Grouping and summarizing data
The group_by()
function takes a tibble and returns the same tibble,
but with some extra information so that any subsequent function acts on
each unique combination defined in the group_by()
.
grouped <- group_by(car_data, type, make)
If you inspect the grouped
tibble it seems the same as the car_data
tibble.
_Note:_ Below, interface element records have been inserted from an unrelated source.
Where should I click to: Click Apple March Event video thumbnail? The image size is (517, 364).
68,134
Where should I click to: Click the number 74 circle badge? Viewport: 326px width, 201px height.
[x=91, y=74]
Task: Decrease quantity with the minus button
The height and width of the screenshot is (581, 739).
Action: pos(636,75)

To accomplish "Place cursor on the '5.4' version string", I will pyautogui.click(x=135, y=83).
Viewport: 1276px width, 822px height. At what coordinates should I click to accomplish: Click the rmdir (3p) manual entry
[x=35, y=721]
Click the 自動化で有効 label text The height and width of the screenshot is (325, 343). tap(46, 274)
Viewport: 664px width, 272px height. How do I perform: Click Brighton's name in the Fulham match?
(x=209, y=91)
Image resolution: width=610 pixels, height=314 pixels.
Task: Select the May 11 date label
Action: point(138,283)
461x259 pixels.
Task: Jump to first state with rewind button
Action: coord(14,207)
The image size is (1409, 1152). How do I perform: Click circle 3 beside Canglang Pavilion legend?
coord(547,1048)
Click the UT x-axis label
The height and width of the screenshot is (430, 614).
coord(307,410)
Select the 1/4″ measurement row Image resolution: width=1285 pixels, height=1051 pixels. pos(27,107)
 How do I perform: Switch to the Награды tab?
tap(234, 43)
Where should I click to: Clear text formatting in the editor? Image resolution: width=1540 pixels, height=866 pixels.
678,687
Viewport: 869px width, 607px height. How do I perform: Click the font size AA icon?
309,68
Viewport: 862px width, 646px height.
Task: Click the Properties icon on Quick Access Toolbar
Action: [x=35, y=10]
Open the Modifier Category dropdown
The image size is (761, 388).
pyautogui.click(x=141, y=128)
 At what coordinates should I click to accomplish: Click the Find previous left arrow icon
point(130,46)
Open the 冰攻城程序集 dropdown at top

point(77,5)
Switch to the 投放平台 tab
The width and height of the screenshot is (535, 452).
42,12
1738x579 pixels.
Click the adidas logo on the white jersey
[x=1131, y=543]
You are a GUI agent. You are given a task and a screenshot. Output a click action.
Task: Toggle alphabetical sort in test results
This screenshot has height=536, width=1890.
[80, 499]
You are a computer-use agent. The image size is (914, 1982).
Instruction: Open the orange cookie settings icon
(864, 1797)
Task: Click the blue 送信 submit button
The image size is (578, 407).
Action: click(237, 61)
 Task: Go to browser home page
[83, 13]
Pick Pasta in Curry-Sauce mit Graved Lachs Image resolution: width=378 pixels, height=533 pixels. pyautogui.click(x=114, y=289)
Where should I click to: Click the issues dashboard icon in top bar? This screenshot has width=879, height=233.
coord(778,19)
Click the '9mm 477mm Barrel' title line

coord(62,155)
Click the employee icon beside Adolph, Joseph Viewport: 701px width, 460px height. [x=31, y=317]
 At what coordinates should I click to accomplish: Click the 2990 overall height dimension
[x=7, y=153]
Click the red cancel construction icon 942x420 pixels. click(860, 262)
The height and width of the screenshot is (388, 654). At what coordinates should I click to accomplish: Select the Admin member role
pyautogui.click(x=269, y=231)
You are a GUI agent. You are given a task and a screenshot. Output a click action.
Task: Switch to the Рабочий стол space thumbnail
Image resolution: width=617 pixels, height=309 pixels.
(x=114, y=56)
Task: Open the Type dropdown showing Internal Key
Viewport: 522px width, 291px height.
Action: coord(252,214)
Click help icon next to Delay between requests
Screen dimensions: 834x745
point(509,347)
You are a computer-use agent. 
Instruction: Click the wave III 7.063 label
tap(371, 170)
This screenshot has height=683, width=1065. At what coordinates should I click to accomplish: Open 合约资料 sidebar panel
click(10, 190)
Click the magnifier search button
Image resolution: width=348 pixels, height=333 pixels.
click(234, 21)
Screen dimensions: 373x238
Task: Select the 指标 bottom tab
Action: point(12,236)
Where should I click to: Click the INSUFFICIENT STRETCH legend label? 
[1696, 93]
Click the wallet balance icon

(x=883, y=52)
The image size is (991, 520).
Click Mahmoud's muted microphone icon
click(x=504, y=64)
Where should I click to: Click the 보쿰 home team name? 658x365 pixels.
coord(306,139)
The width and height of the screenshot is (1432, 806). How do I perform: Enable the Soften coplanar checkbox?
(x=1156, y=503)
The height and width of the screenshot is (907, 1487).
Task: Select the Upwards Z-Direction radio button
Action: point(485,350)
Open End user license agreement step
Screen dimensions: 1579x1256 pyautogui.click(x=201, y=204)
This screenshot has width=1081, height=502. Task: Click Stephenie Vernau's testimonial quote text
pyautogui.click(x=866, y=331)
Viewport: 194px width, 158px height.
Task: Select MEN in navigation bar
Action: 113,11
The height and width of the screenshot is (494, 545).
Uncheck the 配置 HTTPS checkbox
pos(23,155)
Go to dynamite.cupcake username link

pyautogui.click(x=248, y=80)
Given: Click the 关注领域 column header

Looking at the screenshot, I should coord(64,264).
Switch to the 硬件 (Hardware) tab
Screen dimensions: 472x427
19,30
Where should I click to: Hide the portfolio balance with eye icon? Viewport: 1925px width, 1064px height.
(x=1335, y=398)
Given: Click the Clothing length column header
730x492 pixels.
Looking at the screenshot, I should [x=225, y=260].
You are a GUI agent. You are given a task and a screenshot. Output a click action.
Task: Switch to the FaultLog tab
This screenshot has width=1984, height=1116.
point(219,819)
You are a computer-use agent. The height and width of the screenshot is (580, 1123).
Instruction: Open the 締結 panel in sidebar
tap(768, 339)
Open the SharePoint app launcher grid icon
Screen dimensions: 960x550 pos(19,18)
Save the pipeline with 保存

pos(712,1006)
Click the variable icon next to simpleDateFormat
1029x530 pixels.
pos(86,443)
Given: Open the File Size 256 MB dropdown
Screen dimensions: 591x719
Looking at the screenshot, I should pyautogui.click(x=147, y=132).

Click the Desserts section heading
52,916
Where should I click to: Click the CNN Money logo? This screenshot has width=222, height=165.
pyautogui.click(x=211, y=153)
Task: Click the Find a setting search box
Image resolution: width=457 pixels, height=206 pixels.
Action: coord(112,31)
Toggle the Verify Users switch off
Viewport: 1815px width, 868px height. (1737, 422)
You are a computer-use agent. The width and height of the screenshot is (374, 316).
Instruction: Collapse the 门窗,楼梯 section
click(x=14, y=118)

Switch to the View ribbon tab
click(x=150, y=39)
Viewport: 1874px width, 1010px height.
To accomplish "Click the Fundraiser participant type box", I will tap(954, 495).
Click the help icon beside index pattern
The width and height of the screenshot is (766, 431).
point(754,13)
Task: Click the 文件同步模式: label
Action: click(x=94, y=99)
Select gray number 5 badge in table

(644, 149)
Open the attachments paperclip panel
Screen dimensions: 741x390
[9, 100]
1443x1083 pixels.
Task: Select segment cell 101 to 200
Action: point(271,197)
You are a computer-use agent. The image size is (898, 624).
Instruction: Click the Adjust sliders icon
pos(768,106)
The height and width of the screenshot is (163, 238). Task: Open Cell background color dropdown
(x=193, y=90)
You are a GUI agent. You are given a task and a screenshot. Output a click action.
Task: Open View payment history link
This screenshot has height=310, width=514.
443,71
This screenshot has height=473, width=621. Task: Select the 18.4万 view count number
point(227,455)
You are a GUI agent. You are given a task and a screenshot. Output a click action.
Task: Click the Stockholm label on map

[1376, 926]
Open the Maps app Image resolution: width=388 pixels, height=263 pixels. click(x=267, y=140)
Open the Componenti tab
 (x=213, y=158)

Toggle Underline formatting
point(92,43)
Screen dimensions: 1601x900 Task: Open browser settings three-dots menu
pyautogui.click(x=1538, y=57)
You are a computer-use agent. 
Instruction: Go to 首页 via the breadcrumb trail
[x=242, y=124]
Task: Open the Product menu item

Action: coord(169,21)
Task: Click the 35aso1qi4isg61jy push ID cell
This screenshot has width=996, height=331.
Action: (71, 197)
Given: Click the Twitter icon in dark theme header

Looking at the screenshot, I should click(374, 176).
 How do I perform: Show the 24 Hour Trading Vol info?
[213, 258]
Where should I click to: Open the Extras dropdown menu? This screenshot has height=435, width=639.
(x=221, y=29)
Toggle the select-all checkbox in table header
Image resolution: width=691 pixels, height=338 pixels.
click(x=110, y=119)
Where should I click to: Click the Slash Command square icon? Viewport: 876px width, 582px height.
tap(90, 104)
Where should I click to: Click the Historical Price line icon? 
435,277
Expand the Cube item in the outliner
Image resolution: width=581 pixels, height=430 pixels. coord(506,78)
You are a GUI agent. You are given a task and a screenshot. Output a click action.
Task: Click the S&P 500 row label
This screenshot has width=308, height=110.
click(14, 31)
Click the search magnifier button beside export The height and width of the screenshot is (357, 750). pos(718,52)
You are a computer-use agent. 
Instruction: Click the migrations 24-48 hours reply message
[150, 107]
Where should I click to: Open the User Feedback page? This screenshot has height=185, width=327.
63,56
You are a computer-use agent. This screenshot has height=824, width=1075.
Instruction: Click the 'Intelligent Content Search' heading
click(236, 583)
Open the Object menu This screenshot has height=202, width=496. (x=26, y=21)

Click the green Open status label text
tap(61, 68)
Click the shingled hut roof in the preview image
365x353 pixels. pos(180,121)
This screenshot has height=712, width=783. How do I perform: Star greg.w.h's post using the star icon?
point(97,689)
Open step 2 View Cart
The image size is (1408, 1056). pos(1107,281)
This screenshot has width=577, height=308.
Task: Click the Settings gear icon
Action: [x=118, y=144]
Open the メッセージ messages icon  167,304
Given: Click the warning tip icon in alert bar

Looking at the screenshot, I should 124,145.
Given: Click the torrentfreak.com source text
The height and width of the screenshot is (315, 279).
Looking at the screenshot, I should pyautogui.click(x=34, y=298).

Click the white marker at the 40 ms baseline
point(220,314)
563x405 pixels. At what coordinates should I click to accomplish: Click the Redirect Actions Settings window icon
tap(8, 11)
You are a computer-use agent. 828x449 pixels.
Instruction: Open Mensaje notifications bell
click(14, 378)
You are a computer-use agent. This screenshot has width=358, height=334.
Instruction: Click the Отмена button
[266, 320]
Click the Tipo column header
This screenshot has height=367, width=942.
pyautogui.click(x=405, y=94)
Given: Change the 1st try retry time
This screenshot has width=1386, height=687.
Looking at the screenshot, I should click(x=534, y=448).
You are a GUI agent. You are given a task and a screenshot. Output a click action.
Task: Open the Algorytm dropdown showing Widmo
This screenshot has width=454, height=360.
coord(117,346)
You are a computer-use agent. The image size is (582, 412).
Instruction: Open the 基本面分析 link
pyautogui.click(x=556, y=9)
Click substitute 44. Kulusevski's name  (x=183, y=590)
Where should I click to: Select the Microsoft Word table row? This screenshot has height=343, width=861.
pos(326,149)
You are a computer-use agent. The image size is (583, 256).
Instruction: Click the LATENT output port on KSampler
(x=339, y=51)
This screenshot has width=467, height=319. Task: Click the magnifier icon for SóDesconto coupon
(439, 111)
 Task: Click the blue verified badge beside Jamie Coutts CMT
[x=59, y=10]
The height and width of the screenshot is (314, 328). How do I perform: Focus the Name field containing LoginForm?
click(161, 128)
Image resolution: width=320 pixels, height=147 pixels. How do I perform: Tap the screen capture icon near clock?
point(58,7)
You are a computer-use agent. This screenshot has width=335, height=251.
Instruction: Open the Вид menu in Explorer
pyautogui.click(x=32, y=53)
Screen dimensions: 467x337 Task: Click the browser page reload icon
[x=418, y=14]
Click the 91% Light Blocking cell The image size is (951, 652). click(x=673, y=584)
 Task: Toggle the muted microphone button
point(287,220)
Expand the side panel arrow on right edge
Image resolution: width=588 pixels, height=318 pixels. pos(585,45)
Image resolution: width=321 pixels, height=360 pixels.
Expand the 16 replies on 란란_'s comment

However, it has stored the grouping we asked for.
groups(grouped)
## [[1]]
## type
##
## [[2]]
## make
Now, you can use the summarize()
function to get summary data for each
subgroup
summaries <- summarise(grouped, mean.length = mean(length))
## `summarise()` has grouped output by 'type'. You can override using the
## `.groups` argument.
summaries
## # A tibble: 81 × 3
## # Groups: type [6]
## type make mean.length
## <chr> <chr> <dbl>
## 1 Compact Audi 180
## 2 Compact Chevrolet 183
## 3 Compact Chrysler 183
## 4 Compact Dodge 181
## 5 Compact Ford 177
## 6 Compact Honda 185
## 7 Compact Mazda 184
## 8 Compact Mercedes-Benz 175
## 9 Compact Nissan 181
## 10 Compact Oldsmobile 188
## # … with 71 more rows
You can ask for more than one summary statistic.
summaries <- summarise(grouped, mean.length = mean(length), max.length = max(length), std_rpm = sd(rpm))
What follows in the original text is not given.